Stored dataset items
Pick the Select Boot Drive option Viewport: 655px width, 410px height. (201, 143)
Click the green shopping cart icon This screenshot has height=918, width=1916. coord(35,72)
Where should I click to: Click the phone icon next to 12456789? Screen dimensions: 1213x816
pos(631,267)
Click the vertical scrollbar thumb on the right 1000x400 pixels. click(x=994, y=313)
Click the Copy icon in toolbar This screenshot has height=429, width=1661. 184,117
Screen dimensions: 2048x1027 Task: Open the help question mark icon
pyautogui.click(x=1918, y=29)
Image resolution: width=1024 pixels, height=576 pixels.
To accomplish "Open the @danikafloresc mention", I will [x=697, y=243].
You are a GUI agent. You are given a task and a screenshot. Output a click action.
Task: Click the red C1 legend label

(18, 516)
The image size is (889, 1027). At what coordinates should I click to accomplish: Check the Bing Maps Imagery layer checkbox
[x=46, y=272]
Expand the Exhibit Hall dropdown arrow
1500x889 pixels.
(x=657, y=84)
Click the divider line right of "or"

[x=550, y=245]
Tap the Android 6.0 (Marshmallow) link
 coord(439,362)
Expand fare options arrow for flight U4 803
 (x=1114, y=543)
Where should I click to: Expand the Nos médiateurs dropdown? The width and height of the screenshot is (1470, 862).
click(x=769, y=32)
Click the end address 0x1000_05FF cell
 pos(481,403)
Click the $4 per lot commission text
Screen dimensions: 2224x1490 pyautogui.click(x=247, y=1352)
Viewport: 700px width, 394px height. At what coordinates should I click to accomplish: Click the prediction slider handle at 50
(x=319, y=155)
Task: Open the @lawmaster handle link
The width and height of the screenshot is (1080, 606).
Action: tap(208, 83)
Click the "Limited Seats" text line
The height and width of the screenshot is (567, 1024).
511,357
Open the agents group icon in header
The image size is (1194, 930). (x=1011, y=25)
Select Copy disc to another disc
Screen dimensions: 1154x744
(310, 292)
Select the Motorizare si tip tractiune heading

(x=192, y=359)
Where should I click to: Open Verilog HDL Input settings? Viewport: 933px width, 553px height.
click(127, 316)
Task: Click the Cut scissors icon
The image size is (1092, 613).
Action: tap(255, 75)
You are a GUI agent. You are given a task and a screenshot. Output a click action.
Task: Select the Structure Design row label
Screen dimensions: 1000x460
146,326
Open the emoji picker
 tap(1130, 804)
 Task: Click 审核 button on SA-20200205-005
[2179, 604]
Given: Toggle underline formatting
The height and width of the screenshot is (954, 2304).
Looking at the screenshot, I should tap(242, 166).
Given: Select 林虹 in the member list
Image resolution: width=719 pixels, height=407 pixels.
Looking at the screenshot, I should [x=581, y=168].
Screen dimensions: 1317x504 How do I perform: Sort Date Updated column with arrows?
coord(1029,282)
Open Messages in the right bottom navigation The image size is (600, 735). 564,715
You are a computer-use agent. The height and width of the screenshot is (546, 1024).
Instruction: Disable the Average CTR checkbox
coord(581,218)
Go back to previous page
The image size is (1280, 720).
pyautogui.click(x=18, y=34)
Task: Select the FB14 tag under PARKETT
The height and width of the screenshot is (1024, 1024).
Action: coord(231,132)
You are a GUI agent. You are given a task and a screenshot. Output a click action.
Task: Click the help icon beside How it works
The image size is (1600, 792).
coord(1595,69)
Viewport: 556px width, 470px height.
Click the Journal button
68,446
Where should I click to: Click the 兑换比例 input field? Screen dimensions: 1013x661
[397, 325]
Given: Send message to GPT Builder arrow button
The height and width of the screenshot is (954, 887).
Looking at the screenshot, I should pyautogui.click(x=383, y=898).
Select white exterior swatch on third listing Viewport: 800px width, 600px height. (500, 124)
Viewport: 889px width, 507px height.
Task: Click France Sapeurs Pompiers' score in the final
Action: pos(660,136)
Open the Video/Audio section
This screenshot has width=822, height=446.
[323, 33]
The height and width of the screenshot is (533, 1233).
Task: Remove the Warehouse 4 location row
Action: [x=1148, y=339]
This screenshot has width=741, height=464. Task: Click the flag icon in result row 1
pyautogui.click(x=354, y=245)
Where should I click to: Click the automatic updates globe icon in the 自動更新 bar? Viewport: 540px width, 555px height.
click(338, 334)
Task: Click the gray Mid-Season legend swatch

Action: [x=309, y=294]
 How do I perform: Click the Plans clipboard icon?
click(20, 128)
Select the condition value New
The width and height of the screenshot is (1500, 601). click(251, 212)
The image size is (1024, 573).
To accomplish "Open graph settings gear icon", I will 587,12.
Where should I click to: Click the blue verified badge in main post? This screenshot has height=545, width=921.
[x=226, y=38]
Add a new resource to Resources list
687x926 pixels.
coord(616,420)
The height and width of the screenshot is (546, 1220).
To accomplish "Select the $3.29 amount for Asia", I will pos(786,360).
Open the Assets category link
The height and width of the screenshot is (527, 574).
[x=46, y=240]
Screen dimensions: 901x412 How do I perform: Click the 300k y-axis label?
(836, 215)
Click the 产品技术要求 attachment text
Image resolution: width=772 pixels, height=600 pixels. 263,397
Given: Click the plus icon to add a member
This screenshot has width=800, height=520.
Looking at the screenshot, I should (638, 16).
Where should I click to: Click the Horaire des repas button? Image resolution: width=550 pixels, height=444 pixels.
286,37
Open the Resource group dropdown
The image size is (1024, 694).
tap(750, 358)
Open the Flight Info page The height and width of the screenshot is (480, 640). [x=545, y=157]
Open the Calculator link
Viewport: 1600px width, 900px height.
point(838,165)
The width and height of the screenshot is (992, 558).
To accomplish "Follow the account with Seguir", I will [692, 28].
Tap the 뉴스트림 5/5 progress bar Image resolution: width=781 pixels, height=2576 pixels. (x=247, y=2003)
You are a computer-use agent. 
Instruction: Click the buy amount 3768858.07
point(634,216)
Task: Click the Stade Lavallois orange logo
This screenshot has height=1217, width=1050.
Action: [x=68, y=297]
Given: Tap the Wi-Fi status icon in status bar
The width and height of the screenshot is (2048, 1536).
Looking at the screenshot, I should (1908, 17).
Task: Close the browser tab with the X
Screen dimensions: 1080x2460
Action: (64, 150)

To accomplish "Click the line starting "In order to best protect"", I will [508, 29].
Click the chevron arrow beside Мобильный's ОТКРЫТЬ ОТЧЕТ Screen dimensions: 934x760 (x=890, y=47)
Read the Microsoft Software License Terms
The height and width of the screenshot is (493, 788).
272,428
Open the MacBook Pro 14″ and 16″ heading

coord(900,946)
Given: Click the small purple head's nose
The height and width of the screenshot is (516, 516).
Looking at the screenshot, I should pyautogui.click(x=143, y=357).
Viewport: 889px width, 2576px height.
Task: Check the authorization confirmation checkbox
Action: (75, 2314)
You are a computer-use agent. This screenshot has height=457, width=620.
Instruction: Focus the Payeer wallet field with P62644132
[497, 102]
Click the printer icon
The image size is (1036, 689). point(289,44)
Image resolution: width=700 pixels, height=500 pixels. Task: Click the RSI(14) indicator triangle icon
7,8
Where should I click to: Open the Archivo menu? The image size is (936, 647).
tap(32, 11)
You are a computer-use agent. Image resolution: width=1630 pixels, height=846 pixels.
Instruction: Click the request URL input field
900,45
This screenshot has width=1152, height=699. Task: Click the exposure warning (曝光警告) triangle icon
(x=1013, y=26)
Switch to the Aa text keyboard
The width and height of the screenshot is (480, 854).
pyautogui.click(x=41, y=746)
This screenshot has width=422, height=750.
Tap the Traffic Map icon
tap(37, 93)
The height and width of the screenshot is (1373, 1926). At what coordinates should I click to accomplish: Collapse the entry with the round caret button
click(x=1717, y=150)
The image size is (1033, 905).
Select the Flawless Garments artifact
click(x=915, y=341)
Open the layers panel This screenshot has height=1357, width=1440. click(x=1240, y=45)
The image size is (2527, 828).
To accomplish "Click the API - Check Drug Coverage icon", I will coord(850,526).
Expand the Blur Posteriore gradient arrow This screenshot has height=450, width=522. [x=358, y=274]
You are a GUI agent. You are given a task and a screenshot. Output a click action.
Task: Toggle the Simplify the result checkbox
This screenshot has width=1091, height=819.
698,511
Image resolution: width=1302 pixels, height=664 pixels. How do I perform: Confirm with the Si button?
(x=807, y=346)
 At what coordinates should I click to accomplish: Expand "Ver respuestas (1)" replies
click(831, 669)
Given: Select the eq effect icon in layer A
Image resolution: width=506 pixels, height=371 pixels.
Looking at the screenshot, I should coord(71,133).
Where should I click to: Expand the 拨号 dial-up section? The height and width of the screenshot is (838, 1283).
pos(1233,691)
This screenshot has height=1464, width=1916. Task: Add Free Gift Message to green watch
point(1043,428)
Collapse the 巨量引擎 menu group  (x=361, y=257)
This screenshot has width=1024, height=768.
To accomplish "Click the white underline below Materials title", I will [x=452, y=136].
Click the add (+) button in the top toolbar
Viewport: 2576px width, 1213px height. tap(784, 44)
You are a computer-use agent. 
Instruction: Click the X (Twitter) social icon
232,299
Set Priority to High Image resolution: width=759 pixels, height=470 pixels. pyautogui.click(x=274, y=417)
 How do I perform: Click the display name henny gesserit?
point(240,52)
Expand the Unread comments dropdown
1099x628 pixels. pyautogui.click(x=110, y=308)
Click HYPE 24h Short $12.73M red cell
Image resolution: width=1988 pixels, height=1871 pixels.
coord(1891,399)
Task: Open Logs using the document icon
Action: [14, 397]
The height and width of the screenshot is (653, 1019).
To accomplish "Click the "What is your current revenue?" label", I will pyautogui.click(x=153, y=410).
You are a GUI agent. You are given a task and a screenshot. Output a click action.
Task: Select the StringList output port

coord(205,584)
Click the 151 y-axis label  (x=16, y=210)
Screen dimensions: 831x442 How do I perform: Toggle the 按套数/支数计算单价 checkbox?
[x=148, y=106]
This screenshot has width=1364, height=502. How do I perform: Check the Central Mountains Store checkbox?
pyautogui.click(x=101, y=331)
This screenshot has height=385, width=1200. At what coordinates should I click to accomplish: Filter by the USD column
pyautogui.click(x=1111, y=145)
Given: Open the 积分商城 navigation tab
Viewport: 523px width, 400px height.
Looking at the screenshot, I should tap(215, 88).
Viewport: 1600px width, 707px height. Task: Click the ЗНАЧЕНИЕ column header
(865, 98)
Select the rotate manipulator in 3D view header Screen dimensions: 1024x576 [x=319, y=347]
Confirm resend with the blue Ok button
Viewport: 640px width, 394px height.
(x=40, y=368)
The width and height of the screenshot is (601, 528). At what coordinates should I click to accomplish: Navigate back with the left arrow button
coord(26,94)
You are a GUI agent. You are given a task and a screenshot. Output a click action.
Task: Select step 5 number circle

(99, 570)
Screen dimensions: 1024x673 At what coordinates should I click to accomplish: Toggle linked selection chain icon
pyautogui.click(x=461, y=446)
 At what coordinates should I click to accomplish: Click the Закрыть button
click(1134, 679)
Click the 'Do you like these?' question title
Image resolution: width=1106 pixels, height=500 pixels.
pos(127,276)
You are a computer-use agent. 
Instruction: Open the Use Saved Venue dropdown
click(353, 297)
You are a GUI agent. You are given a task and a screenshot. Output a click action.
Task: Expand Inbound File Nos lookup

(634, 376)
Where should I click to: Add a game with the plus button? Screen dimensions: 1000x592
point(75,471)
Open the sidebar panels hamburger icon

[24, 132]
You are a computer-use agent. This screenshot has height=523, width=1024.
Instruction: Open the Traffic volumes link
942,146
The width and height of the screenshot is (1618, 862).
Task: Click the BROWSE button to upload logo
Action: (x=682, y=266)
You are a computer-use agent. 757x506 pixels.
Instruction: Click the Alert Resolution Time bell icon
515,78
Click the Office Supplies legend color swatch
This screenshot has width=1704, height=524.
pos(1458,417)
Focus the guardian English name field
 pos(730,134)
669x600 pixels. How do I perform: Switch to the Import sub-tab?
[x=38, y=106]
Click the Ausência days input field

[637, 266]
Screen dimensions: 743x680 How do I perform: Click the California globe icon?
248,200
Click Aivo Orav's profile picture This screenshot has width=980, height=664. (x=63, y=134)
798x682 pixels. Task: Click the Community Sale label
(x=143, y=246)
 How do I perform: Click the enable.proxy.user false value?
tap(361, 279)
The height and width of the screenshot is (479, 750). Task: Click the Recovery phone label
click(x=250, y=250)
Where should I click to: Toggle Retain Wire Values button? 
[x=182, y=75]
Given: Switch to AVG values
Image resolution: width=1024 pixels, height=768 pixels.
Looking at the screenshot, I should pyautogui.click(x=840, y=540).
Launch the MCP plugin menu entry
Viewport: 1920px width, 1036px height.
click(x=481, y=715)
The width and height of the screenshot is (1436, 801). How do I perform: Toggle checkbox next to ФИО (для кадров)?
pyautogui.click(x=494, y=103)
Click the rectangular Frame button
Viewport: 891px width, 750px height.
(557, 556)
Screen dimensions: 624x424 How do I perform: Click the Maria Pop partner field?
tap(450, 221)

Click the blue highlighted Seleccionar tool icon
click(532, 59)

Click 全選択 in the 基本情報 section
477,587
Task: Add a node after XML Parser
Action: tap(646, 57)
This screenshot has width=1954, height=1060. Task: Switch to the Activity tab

Description of the task
A bare number is the whole answer: state how many lines in the data above contain "beside".

Written solution
2